As we begin to trawl through the many ‘five digital marketing things to look out for in 2013’ articles over the next few weeks, there is one thing that we should all prioritise in 2013: making sure that the European Commission’s data protection reforms do not set the sector back 10 years.
In January 2012 the European Commission proposed changes to the way personal data is protected and regulated across EU markets.
Its motives were driven by a need to update existing law (eg UK Data Protection Act 1998) in light of technological change, a need to streamline the law across markets to make it easier and more efficient to conduct business, and - most important of all - afford European citizens with a strong level of data protection and accountability.
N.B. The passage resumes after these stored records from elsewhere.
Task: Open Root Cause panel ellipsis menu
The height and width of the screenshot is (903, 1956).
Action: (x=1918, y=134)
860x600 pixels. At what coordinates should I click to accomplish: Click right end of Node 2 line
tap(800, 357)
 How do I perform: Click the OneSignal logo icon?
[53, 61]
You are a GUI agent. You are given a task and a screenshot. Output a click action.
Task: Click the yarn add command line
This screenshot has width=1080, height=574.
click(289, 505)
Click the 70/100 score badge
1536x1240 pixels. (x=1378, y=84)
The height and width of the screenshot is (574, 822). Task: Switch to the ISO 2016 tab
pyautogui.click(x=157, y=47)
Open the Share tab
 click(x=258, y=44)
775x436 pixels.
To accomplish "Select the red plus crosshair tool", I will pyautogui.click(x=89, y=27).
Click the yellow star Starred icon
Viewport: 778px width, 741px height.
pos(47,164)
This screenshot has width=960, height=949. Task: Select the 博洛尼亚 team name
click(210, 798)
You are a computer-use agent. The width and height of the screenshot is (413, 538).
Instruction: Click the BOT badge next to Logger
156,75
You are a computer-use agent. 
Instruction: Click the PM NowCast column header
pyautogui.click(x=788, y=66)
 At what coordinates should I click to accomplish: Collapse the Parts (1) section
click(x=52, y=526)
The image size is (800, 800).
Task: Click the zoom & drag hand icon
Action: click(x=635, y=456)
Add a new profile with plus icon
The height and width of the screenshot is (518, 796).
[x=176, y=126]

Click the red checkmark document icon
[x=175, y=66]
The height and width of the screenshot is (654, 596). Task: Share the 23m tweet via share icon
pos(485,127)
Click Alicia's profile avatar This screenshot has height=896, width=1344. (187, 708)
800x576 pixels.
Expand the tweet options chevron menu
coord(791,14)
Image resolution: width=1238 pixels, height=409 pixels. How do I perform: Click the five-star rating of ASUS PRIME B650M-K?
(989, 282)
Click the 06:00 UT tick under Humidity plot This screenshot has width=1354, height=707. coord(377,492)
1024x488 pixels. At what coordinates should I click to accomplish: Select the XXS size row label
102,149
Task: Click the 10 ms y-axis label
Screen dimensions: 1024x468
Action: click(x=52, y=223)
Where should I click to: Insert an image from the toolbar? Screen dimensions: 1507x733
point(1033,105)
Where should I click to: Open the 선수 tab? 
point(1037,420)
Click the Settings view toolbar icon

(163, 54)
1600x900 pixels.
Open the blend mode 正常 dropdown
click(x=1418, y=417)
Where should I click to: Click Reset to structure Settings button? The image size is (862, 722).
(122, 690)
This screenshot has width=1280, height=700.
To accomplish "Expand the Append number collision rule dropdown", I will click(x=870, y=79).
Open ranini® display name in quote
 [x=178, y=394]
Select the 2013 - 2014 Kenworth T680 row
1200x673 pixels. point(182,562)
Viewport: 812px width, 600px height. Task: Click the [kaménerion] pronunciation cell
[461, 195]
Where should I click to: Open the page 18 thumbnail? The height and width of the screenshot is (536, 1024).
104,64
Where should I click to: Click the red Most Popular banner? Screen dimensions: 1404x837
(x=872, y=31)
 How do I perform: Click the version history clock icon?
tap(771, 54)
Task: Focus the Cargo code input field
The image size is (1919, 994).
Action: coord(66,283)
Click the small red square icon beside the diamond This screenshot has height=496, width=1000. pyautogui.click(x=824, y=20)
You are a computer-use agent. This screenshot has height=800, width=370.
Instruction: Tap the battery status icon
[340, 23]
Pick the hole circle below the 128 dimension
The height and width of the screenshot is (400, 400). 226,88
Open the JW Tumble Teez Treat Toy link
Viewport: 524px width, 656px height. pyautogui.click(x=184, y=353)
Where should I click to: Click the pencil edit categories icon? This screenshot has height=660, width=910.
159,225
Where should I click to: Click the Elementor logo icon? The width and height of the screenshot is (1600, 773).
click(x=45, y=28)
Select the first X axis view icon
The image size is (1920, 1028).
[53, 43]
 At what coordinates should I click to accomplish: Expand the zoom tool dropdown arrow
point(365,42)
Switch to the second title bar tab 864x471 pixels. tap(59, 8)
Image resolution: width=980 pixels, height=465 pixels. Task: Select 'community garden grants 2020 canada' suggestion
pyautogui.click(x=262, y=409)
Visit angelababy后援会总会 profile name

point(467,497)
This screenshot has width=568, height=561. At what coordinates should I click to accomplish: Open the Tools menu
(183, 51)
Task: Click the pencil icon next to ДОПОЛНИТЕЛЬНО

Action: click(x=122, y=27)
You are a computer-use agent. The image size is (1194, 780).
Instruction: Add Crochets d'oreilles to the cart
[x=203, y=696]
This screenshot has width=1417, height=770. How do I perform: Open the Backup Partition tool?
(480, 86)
There appear to be very few who disagree with these motives: the development of the internet and the importance of data now means that we now conduct our lives very differently, from how we’re more productive at work, how we communicate, read, buy and share things and how we access and use public services.
The collection, use and exchange of data has led to new business models, new innovations and new benefits for citizens. And the internet is global, connecting us up in a way unheard of a few years ago.
But - as the draft proposals get debated in Brussels - it appears that these motives have been forgotten, overshadowed by detailed discussions about a set of prescriptive proposals that may thwart evolving innovation, prevent ‘start ups’ from competing, wrap consumers up in a ‘click hell’ and stall the UK digital economy by making the data environment so restrictive to advertising and ecommerce models. I’m not sure that this is what the drafters really wanted. They are using a sledgehammer to crack a nut.
The UK Government understands the need for a proportionate and balanced approach - one that provides strong data protection but does not throttle innovation.
It recently published an impact assessment which showed that the draft proposals will actually cost businesses, in stark contrast to the European Commission’s own claims that it will save businesses money.
But the UK is only one voice amongst 27 across Europe. Failing to get these new proposals right will set Europe’s digital agenda back by years. Business will just go elsewhere and we - as consumers - will be worse off as a result.